It was earlier reported that the 2022 fiscal performance report for January through April shows that Nigeria’s total revenue stood at N1.63 trillion while debt servicing stood at N1.94 trillion, showing a deficit of over N300 billion.

Nigeria’s Minister of Finance, Budget and National Planning, Zainab Ahmed, on Thursday warned that urgent action is needed to address the nation’s revenue challenge and expenditure efficiency at both the national and sub-national levels.

The report showed that gross oil and gas federation revenue for the first four months of the year was projected at N3.12 trillion but as at April 30, only N1.23 trillion was realised, representing a mere 39% performance.

Despite higher oil prices, the report showed that oil revenue underperformed due to significant oil production shortfalls such as shut-ins resulting from pipeline vandalism and crude oil theft as well as high petrol subsidy cost due to higher landing costs of imported products.

However, non-oil taxes trailed targets marginally, with average performance of 92.6%.

“Revenue performance is expected to improve in the second half of 2022 as a result of concerted efforts to address the oil theft and pipeline vandalism, the report said. It added that there is also seasonality to some of the non-oil taxes, which means that the nation expects to collect significantly more in the second half of the year.

“The improved revenue collection should also moderate the Debt Service to Revenue ratio, which is currently above our target level,” the report said.

The expectation of improved revenue collection should also moderate the debt service to revenue ratio, which is currently above the nation’s target level.

In the first quarter of 2020, Nigeria’s debt service as a percentage of revenue rose to 99%, according to the Medium-Term Expenditure Framework and Fiscal Strategy (MTEF/FSP) report released by the Federal Ministry of Finance, Budget, and National Planning.

The data showed that in Q1 2020, Nigeria incurred a total sum of N943.12 billion in debt service while the Nigerian government retained revenue at N950.56 billion.

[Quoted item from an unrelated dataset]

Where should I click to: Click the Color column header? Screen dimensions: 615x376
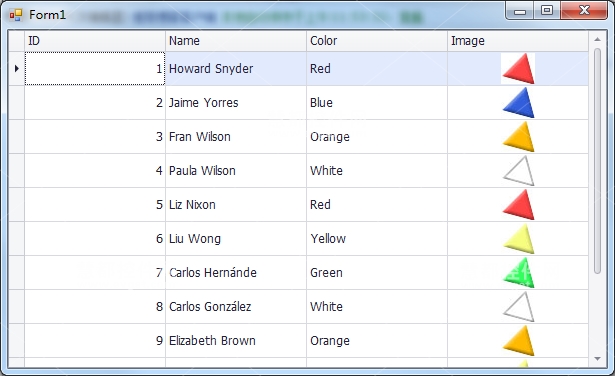(377, 41)
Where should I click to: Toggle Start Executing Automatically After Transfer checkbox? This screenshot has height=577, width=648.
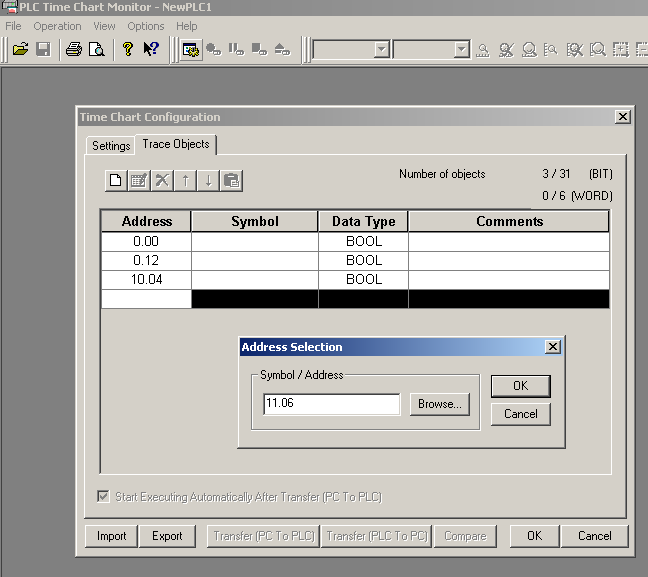pyautogui.click(x=104, y=497)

In effect, Nigeria’s debt service to revenue was estimated to be 99% during the period.

On Thursday, the new report showed that the Nigerian government’s share of oil revenues in Q1 2022 was N285.38 billion (representing 39 percent performance), while non-oil tax revenues totalled N632.56 billion, representing 84 percent. In essence, the government generated N401.8 billion from company income tax (CIT) and value-added tax (VAT) as CIT and VAT collections were N298.83 billion and N102.97 billion, respectively, representing 99 percent and 98 percent of their respective targets.

Customs collections (made up of import duties, excise and fees, as well as federation account special levies) trailed target by N76.77 billion (25.42 percent) while the other revenues amounted to N664.64 billion, of which independent revenue was N394.09 billion.

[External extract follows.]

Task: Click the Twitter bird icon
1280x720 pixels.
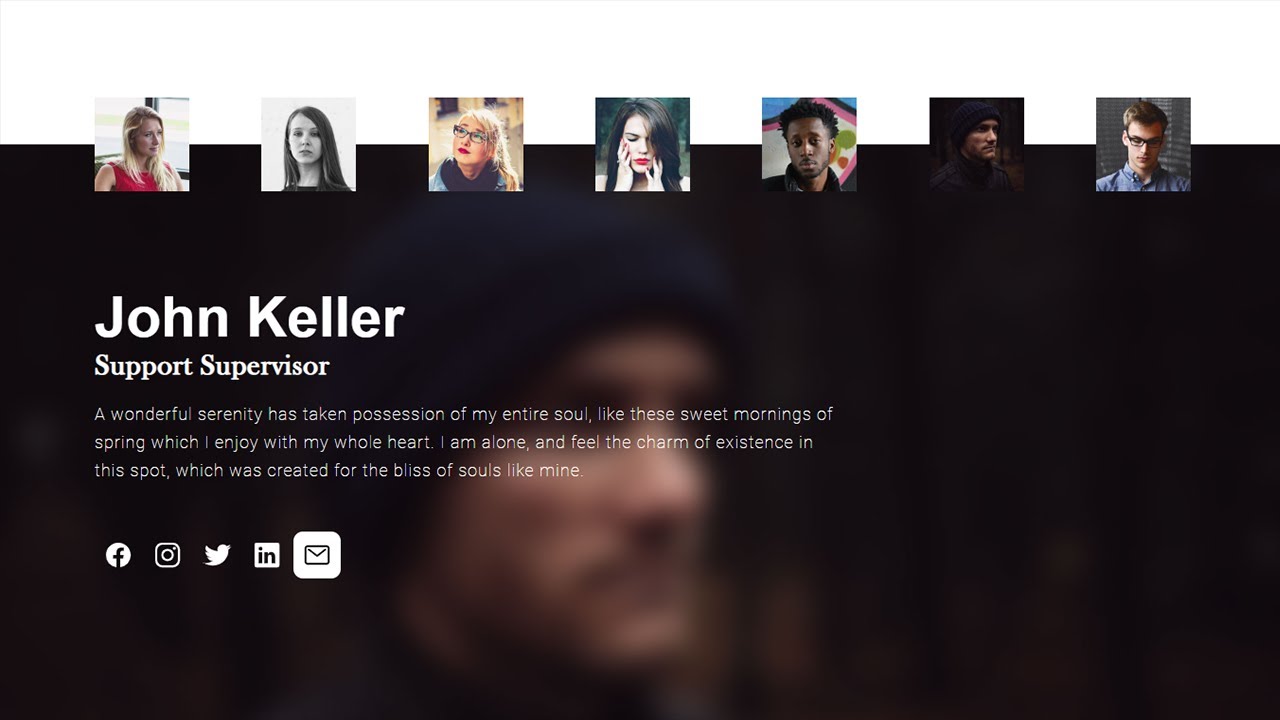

The report noted that for Nigeria, “fiscal risks are somewhat elevated”, following weaker-than-expected domestic economic performance and structural issues in the domestic economy. It warned that revenue generation remains the major fiscal constraint of the nation and the systemic resource mobilization problem has been compounded by recent economic recessions.

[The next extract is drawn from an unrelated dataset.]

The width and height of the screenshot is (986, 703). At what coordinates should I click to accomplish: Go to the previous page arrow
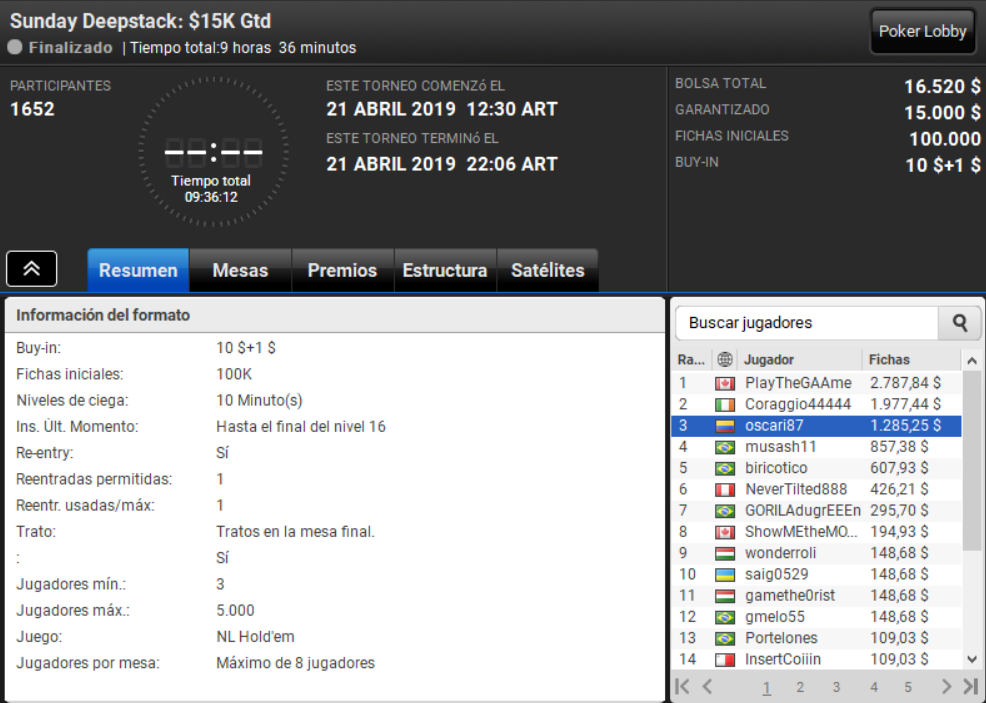[707, 687]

The underlying factors also include the Russia and Ukraine war, which the report said has assumed a new and worrisome dimension with severe implications on food and energy prices. It listed the resurgence of COVID -19 in some major economies, which has led to slowdown in economic activities in those countries; as well as renewed elevated inflation in most economies, prompting monetary tightening in these economies with the inherent negative impact on capital inflow to emerging markets economies.

Also identified as a contributing factor is the challenging domestic macroeconomic and business environment and the negative impact of insecurity on the domestic economy.

“Efforts will however focus on improving tax administration and collection efficiency,” the report said.

“Crude oil production challenges and PMS subsidy deductions by NNPC constitute significant threat to the achievement of our revenue growth targets, as seen in the 2022 Performance up to April.

“Bold, decisive and urgent action is urgently required to address revenue underperformance and expenditure efficiency at national & sub-national levels.”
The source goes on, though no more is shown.